• _EXCERPT PROVIDED_:

_ _ _ _ _ _ _

THE CREEK FIRE TWO YEAR ANNIVERSARY (Dec. 5) - REMEMBERING OUR MANDATORY EVACUATION

DECEMBER 5:  THE CREEK FIRE TWO YEAR ANNIVERSARY

 

 

11 PM -  December 4, 2017:    Los Angeles Channel 7:  “Breaking News:  Severe wind warning for the Santa Clarita/San Fernando Valleys.”  I know the drill.  Roll up the patio blinds.  Close the windows.  All four cats follow me.  Weird.  Usually one or two cats follow me, not all four.

 

Midnight:  I slip between the covers. A “Severe Wind” warning tape runs across the bottom of the TV screen.  As soon as I close my eyes, the first blast of wind hits.  It’s like someone flipped a switch and turned the wind on.  Gust after gust slams the house.  My oldest cat, Gracee, burrows under the bed covers, Sophee wraps her paws around my ankles, Spirit curls by my hip and Inkee-Bear jumps with each sound.

_ _ _ _ _ _ _

• _GIVEN RECORDS_:
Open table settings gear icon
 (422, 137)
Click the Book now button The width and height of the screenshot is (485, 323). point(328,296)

_ _ _ _ _ _ _

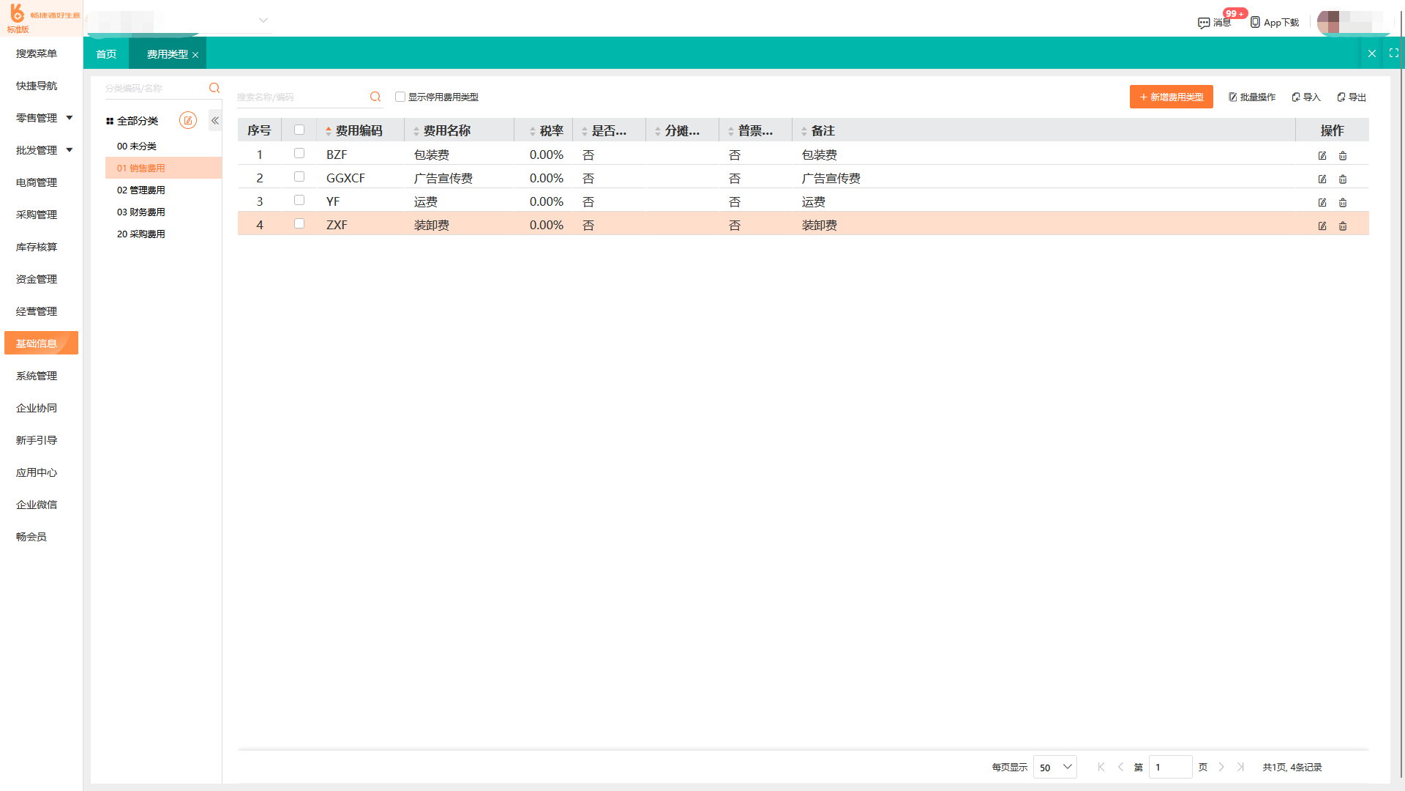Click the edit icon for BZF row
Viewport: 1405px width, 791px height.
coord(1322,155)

_ _ _ _ _ _ _

Continue the Creek Fire anniversary account above, starting right after its last sentence.

 

2 AM - December 5:  Can’t sleep.  Windows rattle, eaves moan. 

 

3 AM:  Sleep, sweet, blissful sleep.  Finally. 

 

4 AM:  What?  What am I hearing?  Chop, chop, chop.  Helicopters?  Flying over my house!  Not one, not two, not three – a stream of helicopters.  Could it really mean? No, I don’t want to go there.   I’m wide awake.  I throw back the covers. The cats scatter.  I pull open the shutters.  The sky above the mountains two blocks behind my house.  It’s bright orange.  It’s topped by a thick gray cloud.  Firefly-looking objects with blinking lights disappear into the gray.  Those are helicopters!  That orange is no sunrise.  That’s fire! Adrenalin surges from my toes to my brain. I run downstairs.  Outside my front door, I’m pelted with chunks of hot debris.  I jump in my car and drive three blocks to the nearby canyon.  Flames flood down the canyon.  Cars, families fleeing.  Parents trying to calm their children.  We need to evacuate!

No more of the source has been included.